**TASK LIST:**
**1)** Answer these questions using the passage on annual performance reviews.
(a) What should an annual review focus on instead of the past?
(b) What is the first element of an annual review conversation in the list?
(c) Why does the shorter timeframe of quarterly performance goals work better?
**2)** Write the next part of the passage on annual performance reviews, starting after its final sentence.
(EXERCISE TEXT Opens)
If your company relies heavily on clear performance and competency benchmarks or KPI’s it may seem impossible to let your annual reviews go in favour of ongoing, real-time feedback. However, the answer may lie somewhere in the middle. It’s more about changing the way you conduct reviews, than the kind of reviews you conduct. Moving from a static process whereby the manager delivers the feedback and decides improvement measures to one where the employee has an equal share and responsibility to participate in the feedback process, is the key to moving the needle on effectiveness. In addition, annual reviews should always be conducted in the context of other, ongoing feedback employees receive as part of their day-to-day work. If performance issues are being addressed all year long, the annual review should hold no surprises and be future instead of past focused.

Consider the following simple elements of an annual review conversation:

  1. Celebrate past achievements – what went really well? What was the employee most proud of accomplishing? Where did they feel they were at their best and contributed the most? What parts of their job had them eager to come to work? 
  2. Identify past roadblocks to success – what stood in their way from achieving what they wanted to achieve? Where did they not feel they were at their best and what created that dynamic? How much of this was within their control and how much did the company contribute to those challenges.
  3. Focus on future success – what could you do to support them in being at their best most of the time? What roadblocks to success can you remove?  
  4. Identify growth opportunities – where would they like to grow in the coming year? What development, mentorship, or training opportunities would help them take their performance to the next level? What opportunities for learning get them excited?  

 

If you are ready to move away from annual reviews and lean in to a more intentional, conversation-based feedback process, consider the following options: 

1. Regular check-ins for ongoing feedback. By coaching people in real-time — instead of trying to recall mistakes or successes from months ago —check-ins enable managers to identify and resolve performance issues in a timely manner. 

2. Quarterly performance goals.These are far more practical for today’s business environment and more accurate reflection of the employee’s overall performance. The shorter timeframe works better in today’s rapidly changing work world.
(EXERCISE TEXT Closes)
(SOURCE INFORMATION Opens)
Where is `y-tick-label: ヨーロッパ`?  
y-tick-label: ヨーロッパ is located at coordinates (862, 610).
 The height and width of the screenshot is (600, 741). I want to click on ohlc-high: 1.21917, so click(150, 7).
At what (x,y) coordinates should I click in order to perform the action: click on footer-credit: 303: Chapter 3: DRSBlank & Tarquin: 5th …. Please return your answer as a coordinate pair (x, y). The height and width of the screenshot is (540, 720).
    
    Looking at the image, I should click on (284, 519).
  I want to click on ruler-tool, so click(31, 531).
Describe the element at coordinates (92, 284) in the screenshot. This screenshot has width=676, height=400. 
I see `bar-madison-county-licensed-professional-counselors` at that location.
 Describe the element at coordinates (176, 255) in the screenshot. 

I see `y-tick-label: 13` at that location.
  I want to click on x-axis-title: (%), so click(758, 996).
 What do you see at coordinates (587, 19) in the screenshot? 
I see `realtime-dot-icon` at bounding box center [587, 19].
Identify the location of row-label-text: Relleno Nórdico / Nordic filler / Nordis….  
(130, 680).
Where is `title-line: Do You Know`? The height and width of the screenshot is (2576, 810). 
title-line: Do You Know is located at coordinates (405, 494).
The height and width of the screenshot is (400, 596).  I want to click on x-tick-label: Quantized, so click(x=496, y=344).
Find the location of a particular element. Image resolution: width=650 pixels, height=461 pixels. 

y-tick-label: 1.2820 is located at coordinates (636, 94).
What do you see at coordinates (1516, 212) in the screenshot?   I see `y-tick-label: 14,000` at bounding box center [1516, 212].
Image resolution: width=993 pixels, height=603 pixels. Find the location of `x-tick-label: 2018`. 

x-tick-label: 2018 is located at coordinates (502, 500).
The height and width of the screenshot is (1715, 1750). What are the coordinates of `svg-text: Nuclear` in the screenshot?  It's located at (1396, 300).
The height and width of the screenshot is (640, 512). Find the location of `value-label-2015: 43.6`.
(SOURCE INFORMATION Closes)
**OUTPUTS FOR THE TASKS:**
**1)**
(a) The future.
(b) Celebrating past achievements.
(c) Because today's work world is rapidly changing.

**2)**
Technology to increase engagement.There are dozens of app-based performance management programs that allow employees to view and track goals and performance measures on their phones, keeping it front of mind and increasing engagement and motivation. 

4. In-the-moment performance snapshots.Evaluate an employee at a single moment in time, often after a project is completed. Snapshots enable managers to dialogue with employees about recent performance while a project is still top of mind. In this context, performance recognition can be given; challenges or obstacles can be identified; and if needed, training or skill-building can be arranged. 

 

“Whether or not you’re prepared to simplify your review process, the evolution is already in progress.” says Blodell. “Ranking systems and endless forms will soon go the way of typewriters and pagers. In their place will be a simpler system of real-time feedback and productive dialogue that is supported by technology instead of solely dictated by algorithms.” 


Real-time, continuous feedback has been shown to significantly improve performance and employee engagement (and thus, lower turnover) and is the way of the future. As you plan your business strategy, consider what small steps you can take each year to ensure that your employees are getting feedback in a way that is meaningful for them (not just for you). When they connect growth and learning opportunities in their job roles and can make immediate adjustments that lead to success, you will reap the benefits of a happier, more connected and motivated workforce.